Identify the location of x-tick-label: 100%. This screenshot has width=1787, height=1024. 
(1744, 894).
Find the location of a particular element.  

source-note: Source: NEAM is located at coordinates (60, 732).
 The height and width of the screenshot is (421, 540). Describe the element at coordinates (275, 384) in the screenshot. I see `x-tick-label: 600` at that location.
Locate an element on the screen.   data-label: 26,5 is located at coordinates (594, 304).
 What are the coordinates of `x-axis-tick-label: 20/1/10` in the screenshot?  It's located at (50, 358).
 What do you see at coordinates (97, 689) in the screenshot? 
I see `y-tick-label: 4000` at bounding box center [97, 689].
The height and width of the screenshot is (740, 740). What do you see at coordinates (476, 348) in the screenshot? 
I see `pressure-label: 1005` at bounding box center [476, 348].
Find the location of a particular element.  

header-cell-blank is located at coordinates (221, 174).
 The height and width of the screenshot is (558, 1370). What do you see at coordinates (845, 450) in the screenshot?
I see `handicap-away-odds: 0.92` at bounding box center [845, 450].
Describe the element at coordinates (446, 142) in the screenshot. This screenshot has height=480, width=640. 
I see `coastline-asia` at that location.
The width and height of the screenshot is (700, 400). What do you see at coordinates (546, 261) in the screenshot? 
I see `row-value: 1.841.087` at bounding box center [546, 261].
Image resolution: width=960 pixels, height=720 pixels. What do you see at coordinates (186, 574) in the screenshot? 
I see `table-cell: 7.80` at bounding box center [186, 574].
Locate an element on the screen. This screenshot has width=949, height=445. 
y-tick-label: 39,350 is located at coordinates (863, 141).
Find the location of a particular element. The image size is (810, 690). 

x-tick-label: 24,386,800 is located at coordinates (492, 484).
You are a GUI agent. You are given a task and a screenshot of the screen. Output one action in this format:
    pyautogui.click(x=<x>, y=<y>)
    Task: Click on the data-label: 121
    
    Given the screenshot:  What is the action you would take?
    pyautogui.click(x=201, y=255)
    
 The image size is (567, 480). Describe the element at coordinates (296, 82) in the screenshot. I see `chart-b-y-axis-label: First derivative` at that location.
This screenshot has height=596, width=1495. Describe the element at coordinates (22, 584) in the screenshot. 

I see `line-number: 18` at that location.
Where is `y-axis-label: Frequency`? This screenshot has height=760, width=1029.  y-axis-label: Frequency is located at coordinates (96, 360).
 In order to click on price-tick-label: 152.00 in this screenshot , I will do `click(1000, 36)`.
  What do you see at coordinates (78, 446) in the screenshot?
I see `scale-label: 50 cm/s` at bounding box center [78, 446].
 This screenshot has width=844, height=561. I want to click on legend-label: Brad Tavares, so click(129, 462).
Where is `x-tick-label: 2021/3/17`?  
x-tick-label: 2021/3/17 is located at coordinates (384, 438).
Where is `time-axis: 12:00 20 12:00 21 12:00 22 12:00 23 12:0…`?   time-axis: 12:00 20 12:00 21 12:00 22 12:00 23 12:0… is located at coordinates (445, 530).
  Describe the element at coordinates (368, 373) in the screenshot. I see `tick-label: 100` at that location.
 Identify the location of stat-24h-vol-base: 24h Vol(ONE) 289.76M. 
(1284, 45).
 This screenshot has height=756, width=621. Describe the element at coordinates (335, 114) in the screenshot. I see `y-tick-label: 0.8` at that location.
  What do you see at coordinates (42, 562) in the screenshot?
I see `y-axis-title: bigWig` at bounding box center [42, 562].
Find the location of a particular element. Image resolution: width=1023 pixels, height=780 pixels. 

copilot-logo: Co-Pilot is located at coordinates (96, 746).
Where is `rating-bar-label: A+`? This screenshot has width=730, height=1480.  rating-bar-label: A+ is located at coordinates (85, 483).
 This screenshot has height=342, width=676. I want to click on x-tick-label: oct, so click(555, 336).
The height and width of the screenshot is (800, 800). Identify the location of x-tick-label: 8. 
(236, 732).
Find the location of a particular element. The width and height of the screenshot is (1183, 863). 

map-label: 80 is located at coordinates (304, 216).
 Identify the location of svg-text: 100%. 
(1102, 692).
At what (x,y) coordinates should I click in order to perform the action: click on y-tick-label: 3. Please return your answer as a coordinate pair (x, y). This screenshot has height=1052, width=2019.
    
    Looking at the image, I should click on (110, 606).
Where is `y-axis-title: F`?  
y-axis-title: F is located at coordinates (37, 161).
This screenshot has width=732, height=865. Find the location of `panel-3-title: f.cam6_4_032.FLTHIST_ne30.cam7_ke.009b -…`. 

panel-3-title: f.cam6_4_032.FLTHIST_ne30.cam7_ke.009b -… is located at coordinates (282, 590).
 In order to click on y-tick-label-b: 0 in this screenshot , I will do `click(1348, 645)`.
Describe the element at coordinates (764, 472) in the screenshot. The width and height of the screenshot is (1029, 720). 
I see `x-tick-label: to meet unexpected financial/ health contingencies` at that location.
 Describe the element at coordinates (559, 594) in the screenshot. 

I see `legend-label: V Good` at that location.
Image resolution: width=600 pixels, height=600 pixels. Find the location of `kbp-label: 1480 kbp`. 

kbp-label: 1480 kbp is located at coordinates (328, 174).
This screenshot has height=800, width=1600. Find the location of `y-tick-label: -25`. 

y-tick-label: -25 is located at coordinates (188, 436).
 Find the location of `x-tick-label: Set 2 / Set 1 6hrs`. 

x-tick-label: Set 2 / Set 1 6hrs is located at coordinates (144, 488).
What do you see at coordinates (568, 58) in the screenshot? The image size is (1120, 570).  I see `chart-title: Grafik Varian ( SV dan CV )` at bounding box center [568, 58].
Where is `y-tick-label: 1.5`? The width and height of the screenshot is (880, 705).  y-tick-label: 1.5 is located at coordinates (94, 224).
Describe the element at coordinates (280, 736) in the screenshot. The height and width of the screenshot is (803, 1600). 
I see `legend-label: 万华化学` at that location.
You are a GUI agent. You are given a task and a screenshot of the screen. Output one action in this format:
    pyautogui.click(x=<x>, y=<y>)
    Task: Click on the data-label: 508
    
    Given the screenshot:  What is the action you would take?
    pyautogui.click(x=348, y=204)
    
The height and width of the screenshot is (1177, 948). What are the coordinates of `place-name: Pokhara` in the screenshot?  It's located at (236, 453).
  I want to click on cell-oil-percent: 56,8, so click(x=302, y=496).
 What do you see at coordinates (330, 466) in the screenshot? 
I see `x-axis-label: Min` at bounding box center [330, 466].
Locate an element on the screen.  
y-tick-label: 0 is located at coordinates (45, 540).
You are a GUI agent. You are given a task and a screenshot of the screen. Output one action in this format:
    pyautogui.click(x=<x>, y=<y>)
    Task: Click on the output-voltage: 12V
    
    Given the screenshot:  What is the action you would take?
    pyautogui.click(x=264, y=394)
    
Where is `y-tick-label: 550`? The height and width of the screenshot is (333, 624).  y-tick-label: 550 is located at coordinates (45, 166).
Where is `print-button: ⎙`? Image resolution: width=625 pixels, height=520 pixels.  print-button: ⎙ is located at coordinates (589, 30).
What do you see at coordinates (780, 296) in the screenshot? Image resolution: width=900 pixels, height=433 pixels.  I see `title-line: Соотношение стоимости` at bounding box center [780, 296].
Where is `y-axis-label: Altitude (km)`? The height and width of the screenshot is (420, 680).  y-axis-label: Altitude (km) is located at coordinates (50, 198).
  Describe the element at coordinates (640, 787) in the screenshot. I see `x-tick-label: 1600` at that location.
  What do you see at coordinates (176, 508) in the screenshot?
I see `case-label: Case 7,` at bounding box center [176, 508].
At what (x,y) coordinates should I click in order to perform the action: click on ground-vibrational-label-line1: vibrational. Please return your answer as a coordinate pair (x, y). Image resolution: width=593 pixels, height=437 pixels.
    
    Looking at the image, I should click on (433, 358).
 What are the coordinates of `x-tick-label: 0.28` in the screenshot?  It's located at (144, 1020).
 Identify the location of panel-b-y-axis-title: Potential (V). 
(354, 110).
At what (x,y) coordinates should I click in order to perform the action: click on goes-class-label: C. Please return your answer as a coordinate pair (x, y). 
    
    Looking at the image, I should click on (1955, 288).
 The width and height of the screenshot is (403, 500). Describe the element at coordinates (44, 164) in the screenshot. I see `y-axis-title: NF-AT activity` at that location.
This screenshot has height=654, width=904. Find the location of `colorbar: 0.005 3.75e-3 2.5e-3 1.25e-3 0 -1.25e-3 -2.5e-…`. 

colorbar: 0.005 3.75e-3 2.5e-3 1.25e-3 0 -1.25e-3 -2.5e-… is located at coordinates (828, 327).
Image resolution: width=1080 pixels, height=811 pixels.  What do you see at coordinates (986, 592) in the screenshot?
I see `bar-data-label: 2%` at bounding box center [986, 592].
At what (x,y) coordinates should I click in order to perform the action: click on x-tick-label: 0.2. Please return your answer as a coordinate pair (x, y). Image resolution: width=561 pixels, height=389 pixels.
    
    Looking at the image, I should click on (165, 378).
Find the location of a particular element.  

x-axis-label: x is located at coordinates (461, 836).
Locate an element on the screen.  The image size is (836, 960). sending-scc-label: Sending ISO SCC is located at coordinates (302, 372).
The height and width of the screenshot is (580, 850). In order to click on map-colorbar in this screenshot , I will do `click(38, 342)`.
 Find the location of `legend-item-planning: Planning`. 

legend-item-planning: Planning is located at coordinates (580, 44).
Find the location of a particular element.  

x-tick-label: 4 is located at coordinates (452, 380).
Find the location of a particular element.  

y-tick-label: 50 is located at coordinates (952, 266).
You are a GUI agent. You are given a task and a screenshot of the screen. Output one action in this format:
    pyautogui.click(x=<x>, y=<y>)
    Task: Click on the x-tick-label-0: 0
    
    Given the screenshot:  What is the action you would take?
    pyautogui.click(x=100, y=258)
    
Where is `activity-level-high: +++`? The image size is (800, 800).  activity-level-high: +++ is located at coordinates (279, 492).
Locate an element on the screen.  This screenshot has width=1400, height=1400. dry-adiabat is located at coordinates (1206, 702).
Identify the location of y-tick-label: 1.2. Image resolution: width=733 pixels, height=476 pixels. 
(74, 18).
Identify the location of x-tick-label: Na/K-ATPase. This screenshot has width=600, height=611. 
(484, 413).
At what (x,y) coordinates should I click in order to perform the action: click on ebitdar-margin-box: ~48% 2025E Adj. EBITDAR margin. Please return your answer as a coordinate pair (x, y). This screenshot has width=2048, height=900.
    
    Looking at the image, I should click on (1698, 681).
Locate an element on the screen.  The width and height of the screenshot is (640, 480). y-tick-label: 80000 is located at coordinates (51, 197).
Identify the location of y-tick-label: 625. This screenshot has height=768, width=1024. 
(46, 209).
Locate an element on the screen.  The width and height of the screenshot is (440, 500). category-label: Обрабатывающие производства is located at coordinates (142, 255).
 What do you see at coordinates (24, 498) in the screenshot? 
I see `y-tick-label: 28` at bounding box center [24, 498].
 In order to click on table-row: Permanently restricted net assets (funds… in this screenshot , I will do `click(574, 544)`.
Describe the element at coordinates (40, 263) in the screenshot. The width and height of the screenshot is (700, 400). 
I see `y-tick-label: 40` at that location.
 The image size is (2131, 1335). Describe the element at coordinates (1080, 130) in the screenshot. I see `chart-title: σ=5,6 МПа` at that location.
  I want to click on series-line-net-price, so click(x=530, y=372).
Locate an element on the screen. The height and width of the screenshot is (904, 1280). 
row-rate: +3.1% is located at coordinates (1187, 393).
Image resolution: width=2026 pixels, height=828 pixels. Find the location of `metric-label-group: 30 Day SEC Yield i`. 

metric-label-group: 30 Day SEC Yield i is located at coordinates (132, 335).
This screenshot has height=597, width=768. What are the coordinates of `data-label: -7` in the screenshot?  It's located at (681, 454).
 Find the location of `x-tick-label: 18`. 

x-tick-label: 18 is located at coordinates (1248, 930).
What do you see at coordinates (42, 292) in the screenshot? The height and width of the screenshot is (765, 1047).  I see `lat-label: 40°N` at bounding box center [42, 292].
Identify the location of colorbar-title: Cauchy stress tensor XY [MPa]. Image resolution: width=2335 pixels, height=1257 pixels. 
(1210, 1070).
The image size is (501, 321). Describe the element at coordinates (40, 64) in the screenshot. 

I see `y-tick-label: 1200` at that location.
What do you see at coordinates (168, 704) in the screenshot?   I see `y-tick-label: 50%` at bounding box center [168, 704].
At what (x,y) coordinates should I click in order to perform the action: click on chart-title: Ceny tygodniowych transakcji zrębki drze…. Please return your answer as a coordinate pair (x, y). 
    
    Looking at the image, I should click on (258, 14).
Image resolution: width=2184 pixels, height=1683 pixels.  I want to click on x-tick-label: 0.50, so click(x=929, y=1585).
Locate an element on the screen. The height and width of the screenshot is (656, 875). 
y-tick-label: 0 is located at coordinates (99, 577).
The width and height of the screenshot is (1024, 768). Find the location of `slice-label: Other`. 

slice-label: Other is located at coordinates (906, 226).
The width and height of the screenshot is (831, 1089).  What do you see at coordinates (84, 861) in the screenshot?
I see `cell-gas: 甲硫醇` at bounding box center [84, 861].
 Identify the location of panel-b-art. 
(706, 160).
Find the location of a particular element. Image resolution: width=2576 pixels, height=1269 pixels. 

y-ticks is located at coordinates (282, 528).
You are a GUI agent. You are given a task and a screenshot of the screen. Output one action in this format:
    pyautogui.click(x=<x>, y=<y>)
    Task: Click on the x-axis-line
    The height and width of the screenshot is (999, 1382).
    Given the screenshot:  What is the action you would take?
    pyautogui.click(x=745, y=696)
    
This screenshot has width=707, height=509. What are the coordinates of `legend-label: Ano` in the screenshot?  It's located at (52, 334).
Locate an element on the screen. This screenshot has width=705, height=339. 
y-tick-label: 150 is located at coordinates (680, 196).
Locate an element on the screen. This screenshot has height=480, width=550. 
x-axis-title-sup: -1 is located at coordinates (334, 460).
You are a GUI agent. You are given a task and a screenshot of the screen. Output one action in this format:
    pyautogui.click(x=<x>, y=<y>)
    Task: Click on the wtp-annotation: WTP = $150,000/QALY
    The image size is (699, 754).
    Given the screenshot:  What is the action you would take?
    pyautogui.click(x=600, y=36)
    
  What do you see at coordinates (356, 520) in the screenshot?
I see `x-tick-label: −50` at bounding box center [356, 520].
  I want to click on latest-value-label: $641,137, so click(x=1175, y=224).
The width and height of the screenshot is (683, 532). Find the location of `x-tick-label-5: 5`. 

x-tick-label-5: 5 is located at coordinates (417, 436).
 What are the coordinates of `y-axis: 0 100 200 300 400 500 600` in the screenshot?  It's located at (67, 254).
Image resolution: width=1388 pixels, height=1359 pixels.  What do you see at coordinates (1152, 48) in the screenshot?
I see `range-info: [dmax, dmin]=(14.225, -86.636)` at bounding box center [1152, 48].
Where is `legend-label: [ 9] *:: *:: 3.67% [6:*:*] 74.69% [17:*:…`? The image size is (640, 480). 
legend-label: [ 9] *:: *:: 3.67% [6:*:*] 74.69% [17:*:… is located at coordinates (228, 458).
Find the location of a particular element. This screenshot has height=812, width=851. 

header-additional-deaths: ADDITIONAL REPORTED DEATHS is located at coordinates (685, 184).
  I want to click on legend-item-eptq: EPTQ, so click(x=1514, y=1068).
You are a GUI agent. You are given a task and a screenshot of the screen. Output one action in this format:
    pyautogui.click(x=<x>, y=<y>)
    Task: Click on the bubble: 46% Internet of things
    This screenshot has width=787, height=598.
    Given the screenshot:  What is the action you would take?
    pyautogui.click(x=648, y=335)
○ ○ ○
**TASK**
Duplicate the stretch of the listing from the line containing "The width and height of the screenshot is (1024, 768)." through the line containing "y-ticks is located at coordinates (282, 528).", both included, without altering a character.

**ANSWER TO THIS PROBLEM**
The width and height of the screenshot is (1024, 768). Find the location of `slice-label: Other`. 

slice-label: Other is located at coordinates (906, 226).
The width and height of the screenshot is (831, 1089).  What do you see at coordinates (84, 861) in the screenshot?
I see `cell-gas: 甲硫醇` at bounding box center [84, 861].
 Identify the location of panel-b-art. 
(706, 160).
Find the location of a particular element. Image resolution: width=2576 pixels, height=1269 pixels. 

y-ticks is located at coordinates (282, 528).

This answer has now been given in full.